TASK BRIEF ▸ How many lines of the entries below contain the word "checkmark"? Reply with the number alone.

-------- SOURCE MATERIAL

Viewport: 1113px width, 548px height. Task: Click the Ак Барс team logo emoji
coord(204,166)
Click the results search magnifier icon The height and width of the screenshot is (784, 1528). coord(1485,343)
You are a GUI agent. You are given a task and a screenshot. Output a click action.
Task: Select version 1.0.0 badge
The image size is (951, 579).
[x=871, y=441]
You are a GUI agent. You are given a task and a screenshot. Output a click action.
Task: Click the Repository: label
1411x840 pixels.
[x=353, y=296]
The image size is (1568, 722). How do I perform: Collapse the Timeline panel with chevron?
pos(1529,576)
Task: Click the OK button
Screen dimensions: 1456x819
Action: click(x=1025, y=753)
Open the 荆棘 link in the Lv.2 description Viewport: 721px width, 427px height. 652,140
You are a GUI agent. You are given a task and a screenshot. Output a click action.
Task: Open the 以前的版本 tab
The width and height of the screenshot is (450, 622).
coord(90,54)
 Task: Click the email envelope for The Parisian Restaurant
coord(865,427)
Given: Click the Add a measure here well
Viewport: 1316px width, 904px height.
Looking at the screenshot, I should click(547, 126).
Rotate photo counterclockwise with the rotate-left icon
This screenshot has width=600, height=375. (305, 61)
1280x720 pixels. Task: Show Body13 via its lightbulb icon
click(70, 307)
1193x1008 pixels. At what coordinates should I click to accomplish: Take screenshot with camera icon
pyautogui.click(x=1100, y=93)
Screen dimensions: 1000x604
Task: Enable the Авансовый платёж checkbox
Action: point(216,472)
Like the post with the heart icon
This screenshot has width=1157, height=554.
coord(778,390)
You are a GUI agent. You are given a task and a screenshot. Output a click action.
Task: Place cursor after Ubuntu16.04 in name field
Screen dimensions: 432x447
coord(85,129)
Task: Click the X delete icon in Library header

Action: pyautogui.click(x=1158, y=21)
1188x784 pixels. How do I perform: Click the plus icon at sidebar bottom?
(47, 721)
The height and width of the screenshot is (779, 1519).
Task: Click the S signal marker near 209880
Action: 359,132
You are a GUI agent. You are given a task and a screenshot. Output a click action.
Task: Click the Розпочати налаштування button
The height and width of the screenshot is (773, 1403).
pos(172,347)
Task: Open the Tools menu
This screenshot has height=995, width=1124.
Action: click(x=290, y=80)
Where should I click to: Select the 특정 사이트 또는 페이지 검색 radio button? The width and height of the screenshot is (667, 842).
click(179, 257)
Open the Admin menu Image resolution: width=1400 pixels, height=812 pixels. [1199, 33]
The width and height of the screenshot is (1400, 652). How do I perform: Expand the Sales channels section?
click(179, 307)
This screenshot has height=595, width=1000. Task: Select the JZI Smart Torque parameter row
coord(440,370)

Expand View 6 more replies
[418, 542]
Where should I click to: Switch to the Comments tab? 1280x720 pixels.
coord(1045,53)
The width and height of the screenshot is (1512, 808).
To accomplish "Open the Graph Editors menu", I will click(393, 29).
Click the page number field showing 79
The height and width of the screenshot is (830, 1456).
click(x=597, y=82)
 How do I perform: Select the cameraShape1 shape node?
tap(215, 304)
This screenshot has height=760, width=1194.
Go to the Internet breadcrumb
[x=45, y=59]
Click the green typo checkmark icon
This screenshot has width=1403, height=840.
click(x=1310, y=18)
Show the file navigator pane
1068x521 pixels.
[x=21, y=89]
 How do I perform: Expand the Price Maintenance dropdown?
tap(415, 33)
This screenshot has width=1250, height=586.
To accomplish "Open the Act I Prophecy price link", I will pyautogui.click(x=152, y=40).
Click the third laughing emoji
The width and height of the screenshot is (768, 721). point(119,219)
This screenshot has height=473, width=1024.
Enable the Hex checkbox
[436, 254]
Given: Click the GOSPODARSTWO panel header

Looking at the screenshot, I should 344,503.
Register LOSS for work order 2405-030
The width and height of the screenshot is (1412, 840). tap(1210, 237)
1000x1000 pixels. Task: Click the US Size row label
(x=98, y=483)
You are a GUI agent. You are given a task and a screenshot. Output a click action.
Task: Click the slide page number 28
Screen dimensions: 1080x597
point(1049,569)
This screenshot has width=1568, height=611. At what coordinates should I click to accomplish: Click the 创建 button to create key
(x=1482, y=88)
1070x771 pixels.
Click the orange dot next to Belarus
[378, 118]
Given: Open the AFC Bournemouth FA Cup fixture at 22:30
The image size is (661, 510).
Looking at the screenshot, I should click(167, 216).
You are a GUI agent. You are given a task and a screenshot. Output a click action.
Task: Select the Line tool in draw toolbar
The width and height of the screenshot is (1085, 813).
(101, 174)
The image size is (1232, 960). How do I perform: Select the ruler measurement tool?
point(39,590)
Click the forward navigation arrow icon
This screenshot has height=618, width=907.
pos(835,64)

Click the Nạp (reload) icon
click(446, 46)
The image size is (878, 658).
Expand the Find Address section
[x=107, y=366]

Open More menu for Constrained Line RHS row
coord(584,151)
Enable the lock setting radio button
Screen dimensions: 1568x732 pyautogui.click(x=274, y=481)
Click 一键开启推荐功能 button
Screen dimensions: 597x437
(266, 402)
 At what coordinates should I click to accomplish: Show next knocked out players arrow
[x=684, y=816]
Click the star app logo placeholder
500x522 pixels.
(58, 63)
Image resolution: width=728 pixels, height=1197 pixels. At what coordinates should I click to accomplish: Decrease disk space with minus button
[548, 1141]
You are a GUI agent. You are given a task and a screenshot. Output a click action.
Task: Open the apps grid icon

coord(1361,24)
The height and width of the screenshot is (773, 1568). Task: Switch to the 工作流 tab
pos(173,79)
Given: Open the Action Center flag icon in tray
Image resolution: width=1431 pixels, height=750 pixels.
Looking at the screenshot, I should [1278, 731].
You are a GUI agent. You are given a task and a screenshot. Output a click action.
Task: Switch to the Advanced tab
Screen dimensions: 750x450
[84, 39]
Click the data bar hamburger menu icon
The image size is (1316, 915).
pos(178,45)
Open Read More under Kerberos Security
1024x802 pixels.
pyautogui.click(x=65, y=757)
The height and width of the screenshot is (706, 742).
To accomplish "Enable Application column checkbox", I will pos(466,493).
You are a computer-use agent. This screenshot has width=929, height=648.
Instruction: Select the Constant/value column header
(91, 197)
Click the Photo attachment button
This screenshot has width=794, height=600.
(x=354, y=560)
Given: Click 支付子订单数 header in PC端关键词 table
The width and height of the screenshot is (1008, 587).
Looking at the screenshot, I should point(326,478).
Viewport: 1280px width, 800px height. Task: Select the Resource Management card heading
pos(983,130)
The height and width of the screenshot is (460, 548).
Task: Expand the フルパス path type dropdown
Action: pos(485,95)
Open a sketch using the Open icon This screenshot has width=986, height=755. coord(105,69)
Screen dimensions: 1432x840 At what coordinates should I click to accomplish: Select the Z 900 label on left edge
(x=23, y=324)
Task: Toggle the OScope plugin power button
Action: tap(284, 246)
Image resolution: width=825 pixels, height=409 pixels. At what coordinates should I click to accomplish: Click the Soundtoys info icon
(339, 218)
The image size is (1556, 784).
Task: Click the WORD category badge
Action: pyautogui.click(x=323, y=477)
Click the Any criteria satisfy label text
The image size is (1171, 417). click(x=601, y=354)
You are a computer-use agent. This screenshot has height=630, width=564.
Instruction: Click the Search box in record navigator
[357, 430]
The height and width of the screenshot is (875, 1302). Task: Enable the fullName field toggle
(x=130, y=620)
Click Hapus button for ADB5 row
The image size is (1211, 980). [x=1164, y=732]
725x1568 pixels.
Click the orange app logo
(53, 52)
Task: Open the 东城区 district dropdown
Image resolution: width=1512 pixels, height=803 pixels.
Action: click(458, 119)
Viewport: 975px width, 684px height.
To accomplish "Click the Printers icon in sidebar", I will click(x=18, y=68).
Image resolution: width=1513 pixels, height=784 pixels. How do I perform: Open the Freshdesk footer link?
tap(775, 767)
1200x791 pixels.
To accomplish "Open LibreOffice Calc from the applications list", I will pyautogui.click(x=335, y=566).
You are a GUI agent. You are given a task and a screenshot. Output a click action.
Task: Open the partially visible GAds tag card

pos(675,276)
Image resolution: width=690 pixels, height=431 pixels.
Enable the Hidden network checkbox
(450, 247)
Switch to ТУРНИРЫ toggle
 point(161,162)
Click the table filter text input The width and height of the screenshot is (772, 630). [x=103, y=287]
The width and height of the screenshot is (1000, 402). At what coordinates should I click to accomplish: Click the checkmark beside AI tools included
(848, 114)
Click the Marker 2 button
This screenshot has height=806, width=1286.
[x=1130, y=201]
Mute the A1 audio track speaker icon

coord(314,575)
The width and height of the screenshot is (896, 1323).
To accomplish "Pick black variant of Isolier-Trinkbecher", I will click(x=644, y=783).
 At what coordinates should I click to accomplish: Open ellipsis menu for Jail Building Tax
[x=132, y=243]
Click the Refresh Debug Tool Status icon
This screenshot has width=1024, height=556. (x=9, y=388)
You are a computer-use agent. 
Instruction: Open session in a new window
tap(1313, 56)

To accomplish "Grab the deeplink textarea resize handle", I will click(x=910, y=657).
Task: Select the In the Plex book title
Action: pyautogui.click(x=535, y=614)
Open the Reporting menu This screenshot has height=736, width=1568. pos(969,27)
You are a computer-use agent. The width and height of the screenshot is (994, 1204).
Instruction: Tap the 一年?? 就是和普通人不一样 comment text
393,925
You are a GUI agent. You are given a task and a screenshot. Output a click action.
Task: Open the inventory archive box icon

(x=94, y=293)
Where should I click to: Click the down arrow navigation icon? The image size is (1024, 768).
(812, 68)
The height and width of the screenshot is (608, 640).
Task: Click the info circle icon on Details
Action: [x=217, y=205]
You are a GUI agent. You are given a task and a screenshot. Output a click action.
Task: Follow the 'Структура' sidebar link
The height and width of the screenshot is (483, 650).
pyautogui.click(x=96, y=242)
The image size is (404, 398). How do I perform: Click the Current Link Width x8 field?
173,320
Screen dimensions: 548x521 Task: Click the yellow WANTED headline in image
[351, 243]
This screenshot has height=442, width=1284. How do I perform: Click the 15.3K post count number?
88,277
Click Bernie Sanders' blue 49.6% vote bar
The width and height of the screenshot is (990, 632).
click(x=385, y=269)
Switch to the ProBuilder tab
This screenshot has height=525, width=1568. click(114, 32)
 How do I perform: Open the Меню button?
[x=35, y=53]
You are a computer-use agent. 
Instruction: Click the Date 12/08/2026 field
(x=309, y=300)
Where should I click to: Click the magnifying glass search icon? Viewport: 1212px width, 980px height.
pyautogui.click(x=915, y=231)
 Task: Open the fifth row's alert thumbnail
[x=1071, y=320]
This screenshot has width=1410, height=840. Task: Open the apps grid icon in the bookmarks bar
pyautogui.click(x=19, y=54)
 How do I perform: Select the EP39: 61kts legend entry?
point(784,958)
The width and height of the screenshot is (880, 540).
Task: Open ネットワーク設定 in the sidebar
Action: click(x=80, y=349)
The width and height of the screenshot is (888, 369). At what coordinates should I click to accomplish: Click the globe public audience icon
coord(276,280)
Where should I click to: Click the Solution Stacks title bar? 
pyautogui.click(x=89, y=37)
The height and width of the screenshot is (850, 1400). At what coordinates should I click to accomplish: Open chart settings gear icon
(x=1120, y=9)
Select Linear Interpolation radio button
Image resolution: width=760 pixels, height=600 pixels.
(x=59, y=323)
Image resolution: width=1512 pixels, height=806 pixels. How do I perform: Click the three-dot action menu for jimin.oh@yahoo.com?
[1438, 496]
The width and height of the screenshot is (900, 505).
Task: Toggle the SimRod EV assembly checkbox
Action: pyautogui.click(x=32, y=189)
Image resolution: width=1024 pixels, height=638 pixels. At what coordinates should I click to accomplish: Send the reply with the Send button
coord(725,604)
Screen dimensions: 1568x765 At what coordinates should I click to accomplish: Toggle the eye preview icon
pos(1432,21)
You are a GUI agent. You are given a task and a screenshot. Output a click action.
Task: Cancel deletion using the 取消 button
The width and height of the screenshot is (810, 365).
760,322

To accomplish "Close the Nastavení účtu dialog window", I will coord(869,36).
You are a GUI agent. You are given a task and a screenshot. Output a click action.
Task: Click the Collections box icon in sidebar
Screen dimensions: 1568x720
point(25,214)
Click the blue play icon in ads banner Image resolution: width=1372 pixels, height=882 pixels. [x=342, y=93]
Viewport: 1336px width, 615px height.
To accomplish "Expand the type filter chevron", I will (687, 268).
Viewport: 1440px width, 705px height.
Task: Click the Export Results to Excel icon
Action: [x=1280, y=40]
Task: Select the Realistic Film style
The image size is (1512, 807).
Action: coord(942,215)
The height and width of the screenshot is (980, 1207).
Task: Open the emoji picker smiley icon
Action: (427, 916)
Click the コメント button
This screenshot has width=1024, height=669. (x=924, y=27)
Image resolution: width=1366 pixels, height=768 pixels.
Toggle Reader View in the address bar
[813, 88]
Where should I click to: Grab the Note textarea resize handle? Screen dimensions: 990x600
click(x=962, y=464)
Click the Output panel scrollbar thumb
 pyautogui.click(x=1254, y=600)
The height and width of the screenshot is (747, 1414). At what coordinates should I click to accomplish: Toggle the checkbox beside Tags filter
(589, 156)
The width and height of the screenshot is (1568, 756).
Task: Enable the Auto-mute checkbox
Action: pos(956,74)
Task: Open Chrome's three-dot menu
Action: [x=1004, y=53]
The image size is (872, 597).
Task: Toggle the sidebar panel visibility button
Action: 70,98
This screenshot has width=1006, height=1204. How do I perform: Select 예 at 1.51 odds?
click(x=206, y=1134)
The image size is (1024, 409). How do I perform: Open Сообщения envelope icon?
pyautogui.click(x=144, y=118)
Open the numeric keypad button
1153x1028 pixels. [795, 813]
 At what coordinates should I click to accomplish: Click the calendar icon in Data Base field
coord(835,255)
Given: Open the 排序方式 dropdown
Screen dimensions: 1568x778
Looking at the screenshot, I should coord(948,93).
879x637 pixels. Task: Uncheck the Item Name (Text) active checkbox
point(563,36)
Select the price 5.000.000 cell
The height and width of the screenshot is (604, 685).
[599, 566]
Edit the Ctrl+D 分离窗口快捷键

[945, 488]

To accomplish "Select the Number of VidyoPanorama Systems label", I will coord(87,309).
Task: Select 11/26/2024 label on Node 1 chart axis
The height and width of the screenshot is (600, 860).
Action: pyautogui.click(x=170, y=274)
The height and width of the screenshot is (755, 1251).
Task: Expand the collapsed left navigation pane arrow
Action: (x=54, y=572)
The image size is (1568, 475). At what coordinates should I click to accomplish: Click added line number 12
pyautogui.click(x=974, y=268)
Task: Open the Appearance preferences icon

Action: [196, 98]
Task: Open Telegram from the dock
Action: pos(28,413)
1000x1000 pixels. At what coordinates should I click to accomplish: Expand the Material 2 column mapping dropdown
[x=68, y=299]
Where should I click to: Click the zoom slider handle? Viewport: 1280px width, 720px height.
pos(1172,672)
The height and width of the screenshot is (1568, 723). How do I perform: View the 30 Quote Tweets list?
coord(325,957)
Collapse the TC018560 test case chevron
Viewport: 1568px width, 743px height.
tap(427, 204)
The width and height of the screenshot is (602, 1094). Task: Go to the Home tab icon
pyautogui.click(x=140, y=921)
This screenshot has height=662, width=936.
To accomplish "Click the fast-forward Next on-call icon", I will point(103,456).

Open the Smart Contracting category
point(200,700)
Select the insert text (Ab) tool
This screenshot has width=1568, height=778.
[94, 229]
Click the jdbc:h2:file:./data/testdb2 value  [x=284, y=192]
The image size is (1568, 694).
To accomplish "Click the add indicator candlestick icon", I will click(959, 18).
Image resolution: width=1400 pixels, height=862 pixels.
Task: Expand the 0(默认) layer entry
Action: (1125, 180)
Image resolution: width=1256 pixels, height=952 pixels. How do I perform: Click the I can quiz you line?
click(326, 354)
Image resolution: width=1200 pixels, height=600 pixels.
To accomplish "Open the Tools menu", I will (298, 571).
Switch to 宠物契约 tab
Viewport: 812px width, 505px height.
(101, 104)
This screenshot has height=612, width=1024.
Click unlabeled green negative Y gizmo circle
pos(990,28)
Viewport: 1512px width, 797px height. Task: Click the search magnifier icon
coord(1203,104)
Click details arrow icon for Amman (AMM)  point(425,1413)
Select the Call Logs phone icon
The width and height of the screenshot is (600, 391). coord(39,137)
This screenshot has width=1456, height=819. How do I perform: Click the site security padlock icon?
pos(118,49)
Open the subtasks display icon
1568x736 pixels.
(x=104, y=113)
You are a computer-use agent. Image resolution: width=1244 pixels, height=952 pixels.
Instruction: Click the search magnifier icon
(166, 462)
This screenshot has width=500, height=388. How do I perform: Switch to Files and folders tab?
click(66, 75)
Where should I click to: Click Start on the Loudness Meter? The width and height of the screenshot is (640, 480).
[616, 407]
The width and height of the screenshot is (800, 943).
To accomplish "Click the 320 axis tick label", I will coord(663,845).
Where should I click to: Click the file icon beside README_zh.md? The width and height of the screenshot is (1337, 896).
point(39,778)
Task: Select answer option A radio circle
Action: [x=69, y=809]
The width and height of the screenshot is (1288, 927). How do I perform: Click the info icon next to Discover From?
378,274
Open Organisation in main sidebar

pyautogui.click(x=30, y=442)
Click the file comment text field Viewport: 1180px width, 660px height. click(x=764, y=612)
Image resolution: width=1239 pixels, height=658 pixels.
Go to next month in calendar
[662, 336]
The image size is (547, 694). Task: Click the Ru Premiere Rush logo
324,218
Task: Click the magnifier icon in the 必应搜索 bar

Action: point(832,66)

----------------

COMPLETED EXERCISE ▸ 2